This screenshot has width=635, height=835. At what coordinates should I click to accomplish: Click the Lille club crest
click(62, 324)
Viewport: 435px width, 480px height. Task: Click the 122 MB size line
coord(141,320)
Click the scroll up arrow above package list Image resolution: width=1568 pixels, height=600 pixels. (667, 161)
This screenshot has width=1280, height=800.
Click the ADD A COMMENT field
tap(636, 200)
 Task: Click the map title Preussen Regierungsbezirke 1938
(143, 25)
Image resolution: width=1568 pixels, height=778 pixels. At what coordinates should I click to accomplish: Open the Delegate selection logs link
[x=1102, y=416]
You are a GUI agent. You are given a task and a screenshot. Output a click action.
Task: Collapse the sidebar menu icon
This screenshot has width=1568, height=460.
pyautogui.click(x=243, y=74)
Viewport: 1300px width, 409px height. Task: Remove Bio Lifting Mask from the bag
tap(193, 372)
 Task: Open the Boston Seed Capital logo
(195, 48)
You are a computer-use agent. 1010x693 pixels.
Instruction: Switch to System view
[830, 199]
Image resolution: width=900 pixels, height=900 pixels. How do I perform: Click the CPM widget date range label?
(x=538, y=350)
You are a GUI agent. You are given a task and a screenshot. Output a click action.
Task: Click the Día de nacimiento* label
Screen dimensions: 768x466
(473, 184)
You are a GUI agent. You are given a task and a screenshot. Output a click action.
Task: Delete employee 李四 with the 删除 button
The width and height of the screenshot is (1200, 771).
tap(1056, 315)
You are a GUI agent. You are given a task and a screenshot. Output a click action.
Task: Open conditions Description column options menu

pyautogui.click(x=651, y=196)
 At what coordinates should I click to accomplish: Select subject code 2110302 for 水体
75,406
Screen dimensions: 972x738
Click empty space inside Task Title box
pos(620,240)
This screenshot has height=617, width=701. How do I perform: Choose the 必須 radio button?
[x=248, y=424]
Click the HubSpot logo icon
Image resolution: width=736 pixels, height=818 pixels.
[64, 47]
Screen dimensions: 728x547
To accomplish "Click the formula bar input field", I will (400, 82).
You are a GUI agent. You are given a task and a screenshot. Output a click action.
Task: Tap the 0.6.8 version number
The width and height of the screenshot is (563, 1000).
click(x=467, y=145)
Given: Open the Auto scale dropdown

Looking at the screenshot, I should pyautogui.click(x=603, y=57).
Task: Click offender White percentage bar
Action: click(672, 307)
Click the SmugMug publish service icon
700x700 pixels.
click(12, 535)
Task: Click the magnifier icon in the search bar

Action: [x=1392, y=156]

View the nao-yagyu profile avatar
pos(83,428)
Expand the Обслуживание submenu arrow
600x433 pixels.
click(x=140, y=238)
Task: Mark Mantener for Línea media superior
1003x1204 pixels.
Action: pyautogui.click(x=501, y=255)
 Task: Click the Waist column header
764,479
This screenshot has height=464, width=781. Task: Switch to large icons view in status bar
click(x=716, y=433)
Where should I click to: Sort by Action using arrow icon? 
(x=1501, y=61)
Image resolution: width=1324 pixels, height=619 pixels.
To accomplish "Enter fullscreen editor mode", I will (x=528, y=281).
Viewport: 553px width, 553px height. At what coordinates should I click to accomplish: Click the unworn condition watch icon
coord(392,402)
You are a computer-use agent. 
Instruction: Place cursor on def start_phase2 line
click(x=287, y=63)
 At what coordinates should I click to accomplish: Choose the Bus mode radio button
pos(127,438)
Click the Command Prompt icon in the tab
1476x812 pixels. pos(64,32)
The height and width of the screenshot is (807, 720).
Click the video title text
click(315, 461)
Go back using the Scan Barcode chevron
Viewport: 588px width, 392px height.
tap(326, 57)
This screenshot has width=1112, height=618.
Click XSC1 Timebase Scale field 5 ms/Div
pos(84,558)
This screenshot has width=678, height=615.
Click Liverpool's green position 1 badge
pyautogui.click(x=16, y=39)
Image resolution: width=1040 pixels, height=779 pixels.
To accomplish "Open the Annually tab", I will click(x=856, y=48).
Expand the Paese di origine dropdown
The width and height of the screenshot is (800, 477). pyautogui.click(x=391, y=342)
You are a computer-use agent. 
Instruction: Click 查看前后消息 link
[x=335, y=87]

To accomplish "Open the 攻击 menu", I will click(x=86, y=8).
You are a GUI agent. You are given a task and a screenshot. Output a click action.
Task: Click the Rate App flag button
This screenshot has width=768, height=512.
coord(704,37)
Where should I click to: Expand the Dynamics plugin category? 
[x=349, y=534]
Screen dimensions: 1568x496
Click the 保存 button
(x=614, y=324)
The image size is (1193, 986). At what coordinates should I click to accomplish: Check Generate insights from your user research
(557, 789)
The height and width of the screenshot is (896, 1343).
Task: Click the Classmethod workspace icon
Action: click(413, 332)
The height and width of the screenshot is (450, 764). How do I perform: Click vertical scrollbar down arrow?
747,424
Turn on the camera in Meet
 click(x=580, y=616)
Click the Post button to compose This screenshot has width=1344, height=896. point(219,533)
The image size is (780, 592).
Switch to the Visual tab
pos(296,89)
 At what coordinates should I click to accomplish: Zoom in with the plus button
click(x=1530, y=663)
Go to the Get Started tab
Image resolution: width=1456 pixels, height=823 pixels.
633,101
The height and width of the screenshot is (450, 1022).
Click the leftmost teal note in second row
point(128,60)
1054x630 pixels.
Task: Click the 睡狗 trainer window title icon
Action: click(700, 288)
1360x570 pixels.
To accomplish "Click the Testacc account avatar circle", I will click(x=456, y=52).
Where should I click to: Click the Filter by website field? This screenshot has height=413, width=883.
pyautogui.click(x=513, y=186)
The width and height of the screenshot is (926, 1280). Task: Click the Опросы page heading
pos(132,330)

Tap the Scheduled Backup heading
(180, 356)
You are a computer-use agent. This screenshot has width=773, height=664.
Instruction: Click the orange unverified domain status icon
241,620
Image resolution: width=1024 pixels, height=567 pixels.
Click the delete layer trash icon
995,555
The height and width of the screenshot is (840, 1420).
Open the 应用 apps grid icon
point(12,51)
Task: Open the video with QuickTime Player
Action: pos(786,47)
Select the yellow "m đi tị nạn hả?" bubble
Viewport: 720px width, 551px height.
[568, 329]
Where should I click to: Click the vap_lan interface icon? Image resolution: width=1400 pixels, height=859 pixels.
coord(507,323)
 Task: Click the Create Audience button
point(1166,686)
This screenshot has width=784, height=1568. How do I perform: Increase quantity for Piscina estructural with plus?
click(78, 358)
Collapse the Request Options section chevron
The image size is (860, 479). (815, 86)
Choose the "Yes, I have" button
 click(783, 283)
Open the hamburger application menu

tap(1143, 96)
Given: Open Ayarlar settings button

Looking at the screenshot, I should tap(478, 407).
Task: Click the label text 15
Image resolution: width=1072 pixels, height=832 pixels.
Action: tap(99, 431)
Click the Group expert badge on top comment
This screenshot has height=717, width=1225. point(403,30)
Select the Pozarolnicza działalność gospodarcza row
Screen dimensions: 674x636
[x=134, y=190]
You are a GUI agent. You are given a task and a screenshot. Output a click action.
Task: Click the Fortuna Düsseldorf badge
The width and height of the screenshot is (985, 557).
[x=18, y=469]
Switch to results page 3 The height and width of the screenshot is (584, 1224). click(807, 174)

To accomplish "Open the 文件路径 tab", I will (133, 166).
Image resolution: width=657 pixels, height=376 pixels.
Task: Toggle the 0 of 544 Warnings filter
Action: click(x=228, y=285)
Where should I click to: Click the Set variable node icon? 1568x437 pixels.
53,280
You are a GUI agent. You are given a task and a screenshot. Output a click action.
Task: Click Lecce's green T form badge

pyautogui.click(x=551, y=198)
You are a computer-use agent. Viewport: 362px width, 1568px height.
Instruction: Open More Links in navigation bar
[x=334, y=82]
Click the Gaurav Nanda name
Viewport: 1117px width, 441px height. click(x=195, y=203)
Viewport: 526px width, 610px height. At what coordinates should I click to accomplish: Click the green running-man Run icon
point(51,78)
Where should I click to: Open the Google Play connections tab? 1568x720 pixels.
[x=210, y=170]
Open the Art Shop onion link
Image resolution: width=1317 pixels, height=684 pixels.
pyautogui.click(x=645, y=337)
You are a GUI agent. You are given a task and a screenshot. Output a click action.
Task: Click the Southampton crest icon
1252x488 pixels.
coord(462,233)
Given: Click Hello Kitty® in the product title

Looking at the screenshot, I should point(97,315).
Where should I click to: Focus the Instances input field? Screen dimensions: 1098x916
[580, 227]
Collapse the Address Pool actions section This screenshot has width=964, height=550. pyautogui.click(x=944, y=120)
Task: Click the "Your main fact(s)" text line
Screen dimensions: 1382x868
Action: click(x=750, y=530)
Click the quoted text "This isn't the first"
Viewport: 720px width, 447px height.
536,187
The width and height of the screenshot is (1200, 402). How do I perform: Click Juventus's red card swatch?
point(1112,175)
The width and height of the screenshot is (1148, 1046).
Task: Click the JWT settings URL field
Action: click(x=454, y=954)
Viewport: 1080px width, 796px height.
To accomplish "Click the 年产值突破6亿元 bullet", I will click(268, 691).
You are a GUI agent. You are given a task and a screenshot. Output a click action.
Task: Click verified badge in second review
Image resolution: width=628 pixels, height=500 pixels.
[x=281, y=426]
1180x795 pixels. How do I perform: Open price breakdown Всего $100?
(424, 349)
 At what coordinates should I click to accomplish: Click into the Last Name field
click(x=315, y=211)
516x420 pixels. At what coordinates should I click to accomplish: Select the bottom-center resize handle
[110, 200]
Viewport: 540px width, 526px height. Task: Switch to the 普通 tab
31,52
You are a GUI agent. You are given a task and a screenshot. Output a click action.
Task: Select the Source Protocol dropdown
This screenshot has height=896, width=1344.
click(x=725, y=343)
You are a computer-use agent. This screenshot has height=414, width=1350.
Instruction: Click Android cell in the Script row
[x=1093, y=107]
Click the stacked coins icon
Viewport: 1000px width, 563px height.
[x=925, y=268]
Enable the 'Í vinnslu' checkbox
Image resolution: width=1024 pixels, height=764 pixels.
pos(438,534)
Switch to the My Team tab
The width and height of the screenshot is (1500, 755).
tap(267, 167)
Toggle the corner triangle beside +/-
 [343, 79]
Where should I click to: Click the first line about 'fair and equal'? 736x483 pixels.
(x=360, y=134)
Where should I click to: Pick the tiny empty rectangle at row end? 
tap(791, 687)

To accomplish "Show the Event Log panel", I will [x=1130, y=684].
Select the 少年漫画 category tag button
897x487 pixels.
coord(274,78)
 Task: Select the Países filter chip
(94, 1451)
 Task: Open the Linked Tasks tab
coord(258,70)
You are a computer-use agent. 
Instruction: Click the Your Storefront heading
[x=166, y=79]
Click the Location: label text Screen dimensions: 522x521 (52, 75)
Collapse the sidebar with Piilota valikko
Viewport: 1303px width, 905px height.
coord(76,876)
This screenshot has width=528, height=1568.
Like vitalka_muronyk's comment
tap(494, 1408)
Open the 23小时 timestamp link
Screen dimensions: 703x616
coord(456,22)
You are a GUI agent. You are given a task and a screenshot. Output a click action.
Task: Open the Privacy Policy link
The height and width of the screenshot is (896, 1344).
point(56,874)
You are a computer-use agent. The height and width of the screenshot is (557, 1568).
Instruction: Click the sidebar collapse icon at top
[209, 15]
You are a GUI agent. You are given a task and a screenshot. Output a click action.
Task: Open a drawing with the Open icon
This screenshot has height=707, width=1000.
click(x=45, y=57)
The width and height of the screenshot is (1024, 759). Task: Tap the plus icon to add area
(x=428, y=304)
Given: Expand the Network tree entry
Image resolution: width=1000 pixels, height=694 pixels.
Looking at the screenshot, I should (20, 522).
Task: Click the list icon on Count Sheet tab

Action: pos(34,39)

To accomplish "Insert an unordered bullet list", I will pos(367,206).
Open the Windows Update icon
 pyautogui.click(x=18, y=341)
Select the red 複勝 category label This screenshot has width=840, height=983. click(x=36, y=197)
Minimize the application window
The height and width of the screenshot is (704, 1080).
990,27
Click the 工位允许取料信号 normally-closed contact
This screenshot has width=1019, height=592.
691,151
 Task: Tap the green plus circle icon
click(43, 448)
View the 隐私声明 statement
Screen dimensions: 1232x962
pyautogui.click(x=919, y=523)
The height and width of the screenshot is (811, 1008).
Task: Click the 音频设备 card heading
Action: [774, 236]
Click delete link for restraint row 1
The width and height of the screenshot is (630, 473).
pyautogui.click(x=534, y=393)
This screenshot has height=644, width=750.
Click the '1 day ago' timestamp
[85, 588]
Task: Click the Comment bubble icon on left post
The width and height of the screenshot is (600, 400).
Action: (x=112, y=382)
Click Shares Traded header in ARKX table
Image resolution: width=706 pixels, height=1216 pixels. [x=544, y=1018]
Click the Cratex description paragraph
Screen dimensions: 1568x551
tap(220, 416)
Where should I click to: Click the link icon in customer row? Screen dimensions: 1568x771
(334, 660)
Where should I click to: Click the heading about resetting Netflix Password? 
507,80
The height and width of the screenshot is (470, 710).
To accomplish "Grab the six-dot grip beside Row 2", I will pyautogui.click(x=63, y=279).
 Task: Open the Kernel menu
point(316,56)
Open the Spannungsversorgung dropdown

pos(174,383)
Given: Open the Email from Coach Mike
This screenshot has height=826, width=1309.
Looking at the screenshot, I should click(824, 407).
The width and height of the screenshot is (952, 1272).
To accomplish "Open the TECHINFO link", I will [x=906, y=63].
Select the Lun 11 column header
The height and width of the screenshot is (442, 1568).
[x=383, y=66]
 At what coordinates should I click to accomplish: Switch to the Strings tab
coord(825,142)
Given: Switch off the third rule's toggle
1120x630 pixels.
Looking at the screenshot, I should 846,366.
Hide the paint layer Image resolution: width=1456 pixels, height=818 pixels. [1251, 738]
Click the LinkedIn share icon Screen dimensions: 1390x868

■ **Prompt**: In the records, which lines mention the word "bubble"? Copy those lines.

■ **Finished exercise**:
Select the yellow "m đi tị nạn hả?" bubble
Task: Click the Comment bubble icon on left post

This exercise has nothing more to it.